Short pieces include landing pages, emails, and any sort of user education flows. It also includes microcopy like settings, menus, and buttons, as well as error messages and other notifications.
You might not think short items need developmental editing but stick with me for a minute.
Start broad, then get granular
Generally, we can think about editing as starting broad and getting more specific. In this order, we start by making sure the piece is structurally sound, then if it’s technically correct.
Once those areas look good, it’s good to review for tone. Your last few steps are to trim the excess, copy-edit against a style guide, and proofread for any last loose threads.
The editing process can look different for different teams, companies, and editors, but there are a few steps that make sense for anyone who wants to make sure the writing is the best it can be before it ships.
6 editing steps, in order
1. Structural / developmental
First, you’ll want to make sure what you’ve written makes sense overall.
- Does the writing flow logically from one point to the next?
- Are there gaps in knowledge or messaging that need to be filled?
- Does each paragraph stick to one theme or idea?
2. Accuracy / clarity
Then, make sure you’re talking about things the right way, using the right terminology for your audience.
- Is the writing technically correct?
- Have you partnered with a subject matter expert (SME) to make sure the information you’re giving is accurate?
- Is it absolutely clear what you’d like the reader to take away from the piece? (Do they need to register, sign up, upgrade, read the article, unsubscribe, restart their computer, or something else?)
Accuracy and clarity are the most important part of your writing, but the wrong tone could turn away readers forever.
- If the piece could use more (or less) personality, what are some conversational words you could swap in or out?
- If you’re trying to build a relationship with your audience, could you add in some first- or second-person pronouns like “you,” “we,” or “us”?
- Is the writing strictly straightforward and factual, or are you using any imagery?
4. Final trimming
Once you’ve got the structure, accuracy, and tone right, you can edit for conciseness and tighter writing.

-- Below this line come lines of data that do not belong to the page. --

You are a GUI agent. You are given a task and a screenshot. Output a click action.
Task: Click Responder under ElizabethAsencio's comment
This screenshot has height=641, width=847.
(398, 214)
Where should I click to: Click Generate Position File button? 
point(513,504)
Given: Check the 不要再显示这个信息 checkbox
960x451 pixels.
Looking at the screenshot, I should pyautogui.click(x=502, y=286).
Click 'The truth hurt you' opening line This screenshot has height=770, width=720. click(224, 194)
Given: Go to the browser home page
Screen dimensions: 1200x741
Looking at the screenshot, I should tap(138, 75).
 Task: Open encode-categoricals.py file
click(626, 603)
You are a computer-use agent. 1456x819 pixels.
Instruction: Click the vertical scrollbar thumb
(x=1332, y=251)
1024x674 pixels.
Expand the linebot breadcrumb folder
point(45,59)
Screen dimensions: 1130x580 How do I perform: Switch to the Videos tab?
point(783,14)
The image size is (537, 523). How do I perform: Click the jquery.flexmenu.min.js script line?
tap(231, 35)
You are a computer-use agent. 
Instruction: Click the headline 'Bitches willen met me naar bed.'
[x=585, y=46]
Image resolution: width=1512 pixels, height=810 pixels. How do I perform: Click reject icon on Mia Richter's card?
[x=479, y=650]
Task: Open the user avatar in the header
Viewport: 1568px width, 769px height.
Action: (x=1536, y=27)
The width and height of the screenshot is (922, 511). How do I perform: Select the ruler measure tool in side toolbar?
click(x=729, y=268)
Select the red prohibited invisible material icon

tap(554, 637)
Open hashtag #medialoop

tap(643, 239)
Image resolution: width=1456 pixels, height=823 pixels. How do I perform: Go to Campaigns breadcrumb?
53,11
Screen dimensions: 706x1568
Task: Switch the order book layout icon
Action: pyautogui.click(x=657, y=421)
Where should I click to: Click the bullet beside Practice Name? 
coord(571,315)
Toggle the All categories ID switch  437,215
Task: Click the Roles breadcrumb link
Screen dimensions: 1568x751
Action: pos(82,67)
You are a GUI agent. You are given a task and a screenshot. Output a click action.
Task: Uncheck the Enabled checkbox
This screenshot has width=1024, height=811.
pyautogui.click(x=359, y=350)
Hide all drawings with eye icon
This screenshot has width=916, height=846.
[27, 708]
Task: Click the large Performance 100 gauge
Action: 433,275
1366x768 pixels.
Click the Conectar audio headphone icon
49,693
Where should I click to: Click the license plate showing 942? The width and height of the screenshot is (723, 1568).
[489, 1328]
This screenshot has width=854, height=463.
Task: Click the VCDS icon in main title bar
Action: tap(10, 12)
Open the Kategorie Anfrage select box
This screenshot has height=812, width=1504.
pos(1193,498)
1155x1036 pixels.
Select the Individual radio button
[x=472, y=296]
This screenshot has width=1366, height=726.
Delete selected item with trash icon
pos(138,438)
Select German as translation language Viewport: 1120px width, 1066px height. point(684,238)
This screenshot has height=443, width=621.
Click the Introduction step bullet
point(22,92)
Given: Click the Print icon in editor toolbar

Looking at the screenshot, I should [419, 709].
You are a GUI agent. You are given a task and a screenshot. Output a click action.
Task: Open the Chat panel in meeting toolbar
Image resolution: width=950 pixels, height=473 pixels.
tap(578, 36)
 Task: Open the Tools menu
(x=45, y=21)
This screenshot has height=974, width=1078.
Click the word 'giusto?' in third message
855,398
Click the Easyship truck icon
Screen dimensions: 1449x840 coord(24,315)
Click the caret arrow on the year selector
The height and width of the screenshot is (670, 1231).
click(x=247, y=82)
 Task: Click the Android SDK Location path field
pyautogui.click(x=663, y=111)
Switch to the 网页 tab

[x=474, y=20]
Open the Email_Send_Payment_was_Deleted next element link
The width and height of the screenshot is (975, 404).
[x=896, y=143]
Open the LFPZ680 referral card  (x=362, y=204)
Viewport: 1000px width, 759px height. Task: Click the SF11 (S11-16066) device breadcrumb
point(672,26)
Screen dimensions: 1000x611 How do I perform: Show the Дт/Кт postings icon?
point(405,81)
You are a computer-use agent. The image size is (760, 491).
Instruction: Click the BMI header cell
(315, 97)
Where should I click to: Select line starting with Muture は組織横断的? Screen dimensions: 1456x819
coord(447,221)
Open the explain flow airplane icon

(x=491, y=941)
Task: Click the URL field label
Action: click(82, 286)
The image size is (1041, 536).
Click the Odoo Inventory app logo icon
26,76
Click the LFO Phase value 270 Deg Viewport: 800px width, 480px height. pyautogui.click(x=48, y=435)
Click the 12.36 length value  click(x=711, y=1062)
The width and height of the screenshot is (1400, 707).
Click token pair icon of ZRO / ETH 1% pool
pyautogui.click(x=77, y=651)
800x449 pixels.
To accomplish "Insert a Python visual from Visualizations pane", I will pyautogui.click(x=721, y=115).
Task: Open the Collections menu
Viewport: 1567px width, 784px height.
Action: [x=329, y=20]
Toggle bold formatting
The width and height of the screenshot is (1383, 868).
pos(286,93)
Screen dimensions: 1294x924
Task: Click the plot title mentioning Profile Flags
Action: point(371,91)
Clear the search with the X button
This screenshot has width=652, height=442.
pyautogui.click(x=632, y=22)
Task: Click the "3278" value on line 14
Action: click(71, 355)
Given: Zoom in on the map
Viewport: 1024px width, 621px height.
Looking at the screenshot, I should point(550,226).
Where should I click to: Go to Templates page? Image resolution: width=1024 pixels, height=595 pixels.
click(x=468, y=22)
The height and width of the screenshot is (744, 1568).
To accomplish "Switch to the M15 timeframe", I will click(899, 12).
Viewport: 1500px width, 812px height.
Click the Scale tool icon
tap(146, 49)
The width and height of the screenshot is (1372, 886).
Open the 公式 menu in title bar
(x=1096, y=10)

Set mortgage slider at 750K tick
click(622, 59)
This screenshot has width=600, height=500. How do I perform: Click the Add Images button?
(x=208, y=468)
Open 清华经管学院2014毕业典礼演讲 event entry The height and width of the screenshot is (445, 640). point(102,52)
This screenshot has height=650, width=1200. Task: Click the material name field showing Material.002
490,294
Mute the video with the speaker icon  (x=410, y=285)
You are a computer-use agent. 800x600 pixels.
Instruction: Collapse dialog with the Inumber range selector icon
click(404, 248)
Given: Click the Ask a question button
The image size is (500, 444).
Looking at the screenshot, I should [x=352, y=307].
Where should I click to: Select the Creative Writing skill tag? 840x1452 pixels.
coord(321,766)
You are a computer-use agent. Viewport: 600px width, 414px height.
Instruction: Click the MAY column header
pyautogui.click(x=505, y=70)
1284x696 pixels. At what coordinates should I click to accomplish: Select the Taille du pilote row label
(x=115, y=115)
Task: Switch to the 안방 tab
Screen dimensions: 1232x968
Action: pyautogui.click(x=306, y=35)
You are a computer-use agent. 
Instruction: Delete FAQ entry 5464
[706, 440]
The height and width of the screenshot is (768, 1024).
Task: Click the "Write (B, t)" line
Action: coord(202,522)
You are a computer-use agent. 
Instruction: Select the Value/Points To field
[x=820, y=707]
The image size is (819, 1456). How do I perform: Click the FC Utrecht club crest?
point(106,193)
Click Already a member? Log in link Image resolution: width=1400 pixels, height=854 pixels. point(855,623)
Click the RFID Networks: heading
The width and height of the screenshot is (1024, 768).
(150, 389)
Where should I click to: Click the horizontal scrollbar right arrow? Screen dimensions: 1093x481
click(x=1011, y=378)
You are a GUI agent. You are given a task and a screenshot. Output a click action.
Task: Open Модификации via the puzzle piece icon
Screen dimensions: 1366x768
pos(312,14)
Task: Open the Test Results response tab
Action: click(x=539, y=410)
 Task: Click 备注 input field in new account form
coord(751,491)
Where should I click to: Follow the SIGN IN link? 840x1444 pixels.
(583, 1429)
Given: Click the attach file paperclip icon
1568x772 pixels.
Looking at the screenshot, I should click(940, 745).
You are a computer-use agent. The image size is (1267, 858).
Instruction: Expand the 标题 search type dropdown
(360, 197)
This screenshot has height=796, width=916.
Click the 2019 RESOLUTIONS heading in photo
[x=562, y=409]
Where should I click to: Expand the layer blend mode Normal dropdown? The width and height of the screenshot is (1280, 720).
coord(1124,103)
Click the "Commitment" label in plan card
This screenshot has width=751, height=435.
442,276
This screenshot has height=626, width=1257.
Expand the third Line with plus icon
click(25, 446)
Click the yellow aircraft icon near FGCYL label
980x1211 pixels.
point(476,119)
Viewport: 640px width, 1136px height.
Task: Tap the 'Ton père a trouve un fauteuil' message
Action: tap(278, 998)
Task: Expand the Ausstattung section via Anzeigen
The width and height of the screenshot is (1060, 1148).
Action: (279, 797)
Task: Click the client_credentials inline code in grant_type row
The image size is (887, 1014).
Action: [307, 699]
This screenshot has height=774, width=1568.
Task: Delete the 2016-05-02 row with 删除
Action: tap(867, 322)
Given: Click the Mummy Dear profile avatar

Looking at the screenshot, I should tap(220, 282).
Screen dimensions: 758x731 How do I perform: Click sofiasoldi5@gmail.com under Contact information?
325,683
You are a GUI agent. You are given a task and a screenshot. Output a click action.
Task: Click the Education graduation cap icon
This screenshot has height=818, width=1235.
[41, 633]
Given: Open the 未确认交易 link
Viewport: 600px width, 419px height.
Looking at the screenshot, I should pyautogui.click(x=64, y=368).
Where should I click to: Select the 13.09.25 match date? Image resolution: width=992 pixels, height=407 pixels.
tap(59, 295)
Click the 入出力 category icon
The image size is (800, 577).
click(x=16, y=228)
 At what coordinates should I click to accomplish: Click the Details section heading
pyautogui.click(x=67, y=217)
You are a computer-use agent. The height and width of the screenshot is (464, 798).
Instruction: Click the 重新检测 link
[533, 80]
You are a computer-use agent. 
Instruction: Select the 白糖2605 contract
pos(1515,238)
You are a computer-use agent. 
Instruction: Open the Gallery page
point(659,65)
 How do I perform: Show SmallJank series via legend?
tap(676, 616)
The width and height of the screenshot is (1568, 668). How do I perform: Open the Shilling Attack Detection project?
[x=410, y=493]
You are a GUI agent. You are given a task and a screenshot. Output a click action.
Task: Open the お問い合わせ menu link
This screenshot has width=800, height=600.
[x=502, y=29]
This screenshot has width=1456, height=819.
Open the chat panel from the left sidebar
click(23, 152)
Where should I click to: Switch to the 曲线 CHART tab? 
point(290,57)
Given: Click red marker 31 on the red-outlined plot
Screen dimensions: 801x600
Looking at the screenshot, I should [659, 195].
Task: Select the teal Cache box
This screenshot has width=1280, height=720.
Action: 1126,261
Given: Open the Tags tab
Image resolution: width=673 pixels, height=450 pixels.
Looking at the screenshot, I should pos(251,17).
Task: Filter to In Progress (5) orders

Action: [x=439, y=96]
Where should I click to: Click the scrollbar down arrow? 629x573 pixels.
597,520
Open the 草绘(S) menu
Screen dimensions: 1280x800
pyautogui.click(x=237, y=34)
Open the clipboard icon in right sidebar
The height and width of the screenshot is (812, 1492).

- Are there nouns that could be verbs?
- Is there a shorter word you could use here?
- Is every single word necessary?
5. Copy editing
Before you get sign-off from your decision-makers or stakeholders, do some copy editing against your style guide or an existing guide like AP or Chicago.
- Are you using the correct terms, according to your style guide?
- Are people’s names and product or feature names spelled and capitalized correctly?
- Do all of your links work and do your CTAs make sense?
This should be the final-final-final step before shipping. Consider proofreading a form of copy QA. If you can take part in a bug bash before your project ships, even better.
- Are your punctuation and styling correct, according to your style guide?
- Is your grammar in line with your company voice, according to your style guide?
- Are you absolutely positively confident there are no errors? Ship it!
It’s not always linear
It’s helpful to remember that these aren’t always a strictly linear process. Sometimes by the time you get to final trimming, it turns out you need to do more structural editing. Or when you review for tone, you realize you need to go back to accuracy to adjust your messaging first.
No matter what stage you’re at, it can be helpful to know what types of editing your piece needs at any given moment. Knowing these stages can also help you get the best feedback from your partners and stakeholders.